### Exercise brief
Reproduce everything from the line containing "600x536 pixels." down to the line containing "click(x=57, y=185)", substituting "interface agent" for "GUI agent" and leaving all else unchanged.
------------------------
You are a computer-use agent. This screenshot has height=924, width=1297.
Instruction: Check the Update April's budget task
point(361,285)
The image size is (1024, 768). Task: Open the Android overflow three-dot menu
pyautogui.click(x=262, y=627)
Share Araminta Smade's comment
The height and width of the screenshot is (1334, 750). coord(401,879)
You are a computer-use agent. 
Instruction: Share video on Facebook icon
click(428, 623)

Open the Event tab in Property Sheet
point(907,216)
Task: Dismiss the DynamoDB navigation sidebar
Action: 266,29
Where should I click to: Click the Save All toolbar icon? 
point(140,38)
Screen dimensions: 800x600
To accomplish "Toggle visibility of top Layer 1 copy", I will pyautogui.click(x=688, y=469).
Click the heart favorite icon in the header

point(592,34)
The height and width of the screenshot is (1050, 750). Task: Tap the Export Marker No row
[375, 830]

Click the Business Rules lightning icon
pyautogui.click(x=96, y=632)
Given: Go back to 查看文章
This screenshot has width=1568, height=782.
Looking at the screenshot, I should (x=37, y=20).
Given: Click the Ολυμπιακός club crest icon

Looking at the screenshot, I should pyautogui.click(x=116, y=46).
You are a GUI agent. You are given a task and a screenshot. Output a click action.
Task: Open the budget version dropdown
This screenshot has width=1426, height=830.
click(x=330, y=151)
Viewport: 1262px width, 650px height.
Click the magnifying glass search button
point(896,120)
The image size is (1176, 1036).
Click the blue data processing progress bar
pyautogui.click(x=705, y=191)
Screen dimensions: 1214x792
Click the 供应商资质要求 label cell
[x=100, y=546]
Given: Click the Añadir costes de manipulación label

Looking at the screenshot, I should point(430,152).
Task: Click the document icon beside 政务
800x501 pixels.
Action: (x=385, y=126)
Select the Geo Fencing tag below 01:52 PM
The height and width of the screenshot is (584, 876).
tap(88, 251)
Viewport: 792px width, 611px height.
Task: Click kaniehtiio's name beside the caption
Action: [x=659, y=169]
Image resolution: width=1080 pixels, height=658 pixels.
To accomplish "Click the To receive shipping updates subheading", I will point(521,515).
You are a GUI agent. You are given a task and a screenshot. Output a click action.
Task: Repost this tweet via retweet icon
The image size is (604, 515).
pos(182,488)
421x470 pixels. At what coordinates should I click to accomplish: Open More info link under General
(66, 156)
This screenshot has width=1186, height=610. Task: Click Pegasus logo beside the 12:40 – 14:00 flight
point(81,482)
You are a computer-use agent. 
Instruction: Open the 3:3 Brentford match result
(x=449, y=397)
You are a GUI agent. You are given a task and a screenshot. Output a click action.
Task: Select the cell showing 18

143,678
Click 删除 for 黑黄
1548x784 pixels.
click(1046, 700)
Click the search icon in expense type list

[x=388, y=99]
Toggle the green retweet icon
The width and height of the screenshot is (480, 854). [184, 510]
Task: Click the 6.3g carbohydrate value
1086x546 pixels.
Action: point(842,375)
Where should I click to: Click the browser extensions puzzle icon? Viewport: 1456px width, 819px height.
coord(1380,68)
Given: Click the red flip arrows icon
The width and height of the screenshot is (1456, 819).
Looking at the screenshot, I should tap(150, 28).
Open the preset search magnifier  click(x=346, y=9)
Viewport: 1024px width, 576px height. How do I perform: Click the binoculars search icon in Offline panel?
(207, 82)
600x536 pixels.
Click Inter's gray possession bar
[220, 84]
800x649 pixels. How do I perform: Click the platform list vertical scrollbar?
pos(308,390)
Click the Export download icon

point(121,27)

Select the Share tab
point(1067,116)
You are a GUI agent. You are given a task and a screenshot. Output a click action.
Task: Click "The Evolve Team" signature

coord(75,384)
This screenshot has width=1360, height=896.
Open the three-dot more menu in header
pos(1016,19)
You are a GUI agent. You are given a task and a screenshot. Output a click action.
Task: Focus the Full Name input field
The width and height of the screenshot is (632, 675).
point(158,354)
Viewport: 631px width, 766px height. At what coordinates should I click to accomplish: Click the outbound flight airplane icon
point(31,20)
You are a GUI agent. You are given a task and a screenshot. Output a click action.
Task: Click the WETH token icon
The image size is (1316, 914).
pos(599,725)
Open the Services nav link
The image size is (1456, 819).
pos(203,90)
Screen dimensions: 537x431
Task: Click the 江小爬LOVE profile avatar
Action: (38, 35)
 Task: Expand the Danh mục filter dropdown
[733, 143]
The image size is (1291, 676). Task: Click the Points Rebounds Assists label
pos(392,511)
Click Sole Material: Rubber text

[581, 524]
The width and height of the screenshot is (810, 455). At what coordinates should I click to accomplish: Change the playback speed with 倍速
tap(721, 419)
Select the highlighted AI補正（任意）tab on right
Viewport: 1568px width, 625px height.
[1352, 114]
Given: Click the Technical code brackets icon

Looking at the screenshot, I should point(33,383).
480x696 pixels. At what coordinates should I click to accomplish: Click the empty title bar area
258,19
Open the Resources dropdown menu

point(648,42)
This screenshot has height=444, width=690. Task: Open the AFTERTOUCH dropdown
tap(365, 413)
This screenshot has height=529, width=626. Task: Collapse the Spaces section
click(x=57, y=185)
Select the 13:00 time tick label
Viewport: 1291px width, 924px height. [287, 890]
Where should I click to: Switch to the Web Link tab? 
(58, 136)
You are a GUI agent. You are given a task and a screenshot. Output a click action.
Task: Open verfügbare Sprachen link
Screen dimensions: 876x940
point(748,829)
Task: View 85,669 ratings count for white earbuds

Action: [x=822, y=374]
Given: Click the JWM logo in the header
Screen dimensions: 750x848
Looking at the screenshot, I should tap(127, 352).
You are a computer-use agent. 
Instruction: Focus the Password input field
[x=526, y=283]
------------------------
### The reply
600x536 pixels.
Click Inter's gray possession bar
[220, 84]
800x649 pixels. How do I perform: Click the platform list vertical scrollbar?
pos(308,390)
Click the Export download icon

point(121,27)

Select the Share tab
point(1067,116)
You are a interface agent. You are given a task and a screenshot. Output a click action.
Task: Click "The Evolve Team" signature

coord(75,384)
This screenshot has width=1360, height=896.
Open the three-dot more menu in header
pos(1016,19)
You are a interface agent. You are given a task and a screenshot. Output a click action.
Task: Focus the Full Name input field
The width and height of the screenshot is (632, 675).
point(158,354)
Viewport: 631px width, 766px height. At what coordinates should I click to accomplish: Click the outbound flight airplane icon
point(31,20)
You are a interface agent. You are given a task and a screenshot. Output a click action.
Task: Click the WETH token icon
The image size is (1316, 914).
pos(599,725)
Open the Services nav link
The image size is (1456, 819).
pos(203,90)
Screen dimensions: 537x431
Task: Click the 江小爬LOVE profile avatar
Action: (38, 35)
 Task: Expand the Danh mục filter dropdown
[733, 143]
The image size is (1291, 676). Task: Click the Points Rebounds Assists label
pos(392,511)
Click Sole Material: Rubber text

[581, 524]
The width and height of the screenshot is (810, 455). At what coordinates should I click to accomplish: Change the playback speed with 倍速
tap(721, 419)
Select the highlighted AI補正（任意）tab on right
Viewport: 1568px width, 625px height.
[1352, 114]
Given: Click the Technical code brackets icon

Looking at the screenshot, I should point(33,383).
480x696 pixels. At what coordinates should I click to accomplish: Click the empty title bar area
258,19
Open the Resources dropdown menu

point(648,42)
This screenshot has height=444, width=690. Task: Open the AFTERTOUCH dropdown
tap(365, 413)
This screenshot has height=529, width=626. Task: Collapse the Spaces section
click(x=57, y=185)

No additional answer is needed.